------ Input data ------

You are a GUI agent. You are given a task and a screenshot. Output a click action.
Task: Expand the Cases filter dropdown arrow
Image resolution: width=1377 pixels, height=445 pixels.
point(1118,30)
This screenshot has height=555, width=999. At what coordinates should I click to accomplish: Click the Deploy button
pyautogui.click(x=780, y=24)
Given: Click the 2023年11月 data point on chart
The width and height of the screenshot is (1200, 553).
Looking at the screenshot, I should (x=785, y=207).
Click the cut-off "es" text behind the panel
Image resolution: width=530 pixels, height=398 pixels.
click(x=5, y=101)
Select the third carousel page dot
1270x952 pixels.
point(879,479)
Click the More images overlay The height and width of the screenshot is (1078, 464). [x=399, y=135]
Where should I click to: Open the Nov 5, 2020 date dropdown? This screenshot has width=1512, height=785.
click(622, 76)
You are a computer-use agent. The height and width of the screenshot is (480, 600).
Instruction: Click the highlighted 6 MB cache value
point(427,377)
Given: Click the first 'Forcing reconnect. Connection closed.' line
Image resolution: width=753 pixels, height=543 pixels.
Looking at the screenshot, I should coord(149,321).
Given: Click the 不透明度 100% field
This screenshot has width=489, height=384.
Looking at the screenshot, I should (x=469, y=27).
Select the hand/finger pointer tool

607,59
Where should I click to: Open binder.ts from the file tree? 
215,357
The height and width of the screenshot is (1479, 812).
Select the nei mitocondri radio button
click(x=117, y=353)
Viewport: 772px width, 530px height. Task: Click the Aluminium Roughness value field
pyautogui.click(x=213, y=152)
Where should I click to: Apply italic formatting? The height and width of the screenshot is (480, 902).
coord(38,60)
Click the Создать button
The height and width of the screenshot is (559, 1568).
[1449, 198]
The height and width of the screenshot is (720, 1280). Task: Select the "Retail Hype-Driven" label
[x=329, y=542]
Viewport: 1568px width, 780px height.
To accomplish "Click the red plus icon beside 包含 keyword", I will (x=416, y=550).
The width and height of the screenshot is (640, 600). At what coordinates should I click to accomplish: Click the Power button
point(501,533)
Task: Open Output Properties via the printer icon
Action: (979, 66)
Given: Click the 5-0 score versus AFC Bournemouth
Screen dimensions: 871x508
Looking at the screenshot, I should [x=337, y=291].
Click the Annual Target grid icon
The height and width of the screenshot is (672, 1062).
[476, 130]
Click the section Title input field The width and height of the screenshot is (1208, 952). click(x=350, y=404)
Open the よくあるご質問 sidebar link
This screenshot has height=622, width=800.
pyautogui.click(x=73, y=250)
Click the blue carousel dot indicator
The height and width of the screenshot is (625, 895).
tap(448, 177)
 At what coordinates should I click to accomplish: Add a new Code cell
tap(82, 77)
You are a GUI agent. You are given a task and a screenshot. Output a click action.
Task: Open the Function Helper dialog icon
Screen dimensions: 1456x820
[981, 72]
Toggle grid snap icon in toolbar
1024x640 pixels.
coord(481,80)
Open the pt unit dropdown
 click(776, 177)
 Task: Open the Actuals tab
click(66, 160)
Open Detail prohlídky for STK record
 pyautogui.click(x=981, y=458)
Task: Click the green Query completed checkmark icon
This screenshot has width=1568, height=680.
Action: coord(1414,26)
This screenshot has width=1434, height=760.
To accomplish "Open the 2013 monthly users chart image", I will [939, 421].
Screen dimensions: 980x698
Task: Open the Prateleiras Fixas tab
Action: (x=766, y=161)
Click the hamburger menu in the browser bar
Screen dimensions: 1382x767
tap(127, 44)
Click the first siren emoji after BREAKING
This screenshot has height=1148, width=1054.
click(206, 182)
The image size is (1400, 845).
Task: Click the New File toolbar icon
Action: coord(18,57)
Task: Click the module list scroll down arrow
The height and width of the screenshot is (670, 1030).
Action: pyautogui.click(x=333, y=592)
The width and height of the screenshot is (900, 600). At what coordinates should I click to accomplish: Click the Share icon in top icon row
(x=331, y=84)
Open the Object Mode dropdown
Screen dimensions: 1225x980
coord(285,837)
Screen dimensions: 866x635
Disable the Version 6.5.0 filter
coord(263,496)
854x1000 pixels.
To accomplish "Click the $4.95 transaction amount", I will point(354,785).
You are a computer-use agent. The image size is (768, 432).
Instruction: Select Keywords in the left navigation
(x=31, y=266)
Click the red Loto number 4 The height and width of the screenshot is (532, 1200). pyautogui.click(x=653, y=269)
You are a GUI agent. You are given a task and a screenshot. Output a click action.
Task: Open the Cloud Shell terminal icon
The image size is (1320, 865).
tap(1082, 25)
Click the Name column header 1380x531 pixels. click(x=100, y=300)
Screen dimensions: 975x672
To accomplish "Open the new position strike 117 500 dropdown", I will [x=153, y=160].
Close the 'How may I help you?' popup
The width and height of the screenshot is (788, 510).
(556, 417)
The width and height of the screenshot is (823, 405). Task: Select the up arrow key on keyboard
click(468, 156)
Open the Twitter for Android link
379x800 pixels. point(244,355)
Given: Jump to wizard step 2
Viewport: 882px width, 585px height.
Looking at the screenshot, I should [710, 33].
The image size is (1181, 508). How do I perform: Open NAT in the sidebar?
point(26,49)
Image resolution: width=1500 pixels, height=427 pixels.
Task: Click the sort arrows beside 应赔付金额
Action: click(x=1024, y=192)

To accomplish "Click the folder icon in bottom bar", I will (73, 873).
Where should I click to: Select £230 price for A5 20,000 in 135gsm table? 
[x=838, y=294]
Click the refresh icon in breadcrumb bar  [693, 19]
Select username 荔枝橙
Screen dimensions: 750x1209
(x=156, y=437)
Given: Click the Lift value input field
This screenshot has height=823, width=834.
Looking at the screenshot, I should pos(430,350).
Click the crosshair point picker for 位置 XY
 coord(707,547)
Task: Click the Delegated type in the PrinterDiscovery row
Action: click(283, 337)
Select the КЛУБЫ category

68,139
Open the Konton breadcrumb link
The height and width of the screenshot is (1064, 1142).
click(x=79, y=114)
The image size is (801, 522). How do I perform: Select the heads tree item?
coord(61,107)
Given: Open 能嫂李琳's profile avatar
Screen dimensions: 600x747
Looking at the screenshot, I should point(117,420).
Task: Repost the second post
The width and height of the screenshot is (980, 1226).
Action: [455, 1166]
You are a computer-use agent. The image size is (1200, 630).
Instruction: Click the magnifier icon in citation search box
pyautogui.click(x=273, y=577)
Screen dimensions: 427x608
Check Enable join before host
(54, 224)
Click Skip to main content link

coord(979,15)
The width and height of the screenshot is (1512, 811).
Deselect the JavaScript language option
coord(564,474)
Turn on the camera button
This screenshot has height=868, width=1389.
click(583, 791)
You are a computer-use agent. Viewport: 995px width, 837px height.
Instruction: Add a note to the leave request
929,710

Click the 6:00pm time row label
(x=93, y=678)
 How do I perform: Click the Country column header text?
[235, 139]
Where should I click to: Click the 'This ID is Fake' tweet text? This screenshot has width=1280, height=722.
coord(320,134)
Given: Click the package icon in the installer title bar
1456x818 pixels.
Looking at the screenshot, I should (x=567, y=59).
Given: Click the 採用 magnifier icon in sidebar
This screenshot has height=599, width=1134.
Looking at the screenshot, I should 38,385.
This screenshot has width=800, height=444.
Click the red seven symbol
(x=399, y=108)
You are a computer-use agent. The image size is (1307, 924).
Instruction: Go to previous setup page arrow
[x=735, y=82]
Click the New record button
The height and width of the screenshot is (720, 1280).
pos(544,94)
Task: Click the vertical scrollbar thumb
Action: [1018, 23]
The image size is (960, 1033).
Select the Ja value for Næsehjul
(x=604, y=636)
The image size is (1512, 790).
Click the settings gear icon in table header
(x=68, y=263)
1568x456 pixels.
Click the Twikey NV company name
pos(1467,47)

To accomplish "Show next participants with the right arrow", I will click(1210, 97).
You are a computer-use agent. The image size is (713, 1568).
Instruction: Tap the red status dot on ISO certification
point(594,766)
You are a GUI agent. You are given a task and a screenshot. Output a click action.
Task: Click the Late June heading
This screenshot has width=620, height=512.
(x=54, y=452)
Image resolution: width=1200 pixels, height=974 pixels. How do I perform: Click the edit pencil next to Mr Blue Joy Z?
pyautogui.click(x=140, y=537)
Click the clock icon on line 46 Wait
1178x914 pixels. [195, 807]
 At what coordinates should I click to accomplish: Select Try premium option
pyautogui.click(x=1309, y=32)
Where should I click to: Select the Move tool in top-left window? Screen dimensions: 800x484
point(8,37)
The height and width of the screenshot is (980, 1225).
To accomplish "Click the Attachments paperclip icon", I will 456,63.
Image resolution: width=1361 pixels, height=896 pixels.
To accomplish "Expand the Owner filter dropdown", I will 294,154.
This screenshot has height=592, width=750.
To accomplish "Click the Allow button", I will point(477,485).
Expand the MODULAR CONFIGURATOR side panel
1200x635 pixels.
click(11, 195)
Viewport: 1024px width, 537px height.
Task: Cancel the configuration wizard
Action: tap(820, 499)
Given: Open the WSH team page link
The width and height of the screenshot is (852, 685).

------

### Work to be completed
Return only those lines of the records that contain the string "Expand".

### Expected output
Task: Expand the Cases filter dropdown arrow
To accomplish "Expand the Owner filter dropdown", I will 294,154.
Expand the MODULAR CONFIGURATOR side panel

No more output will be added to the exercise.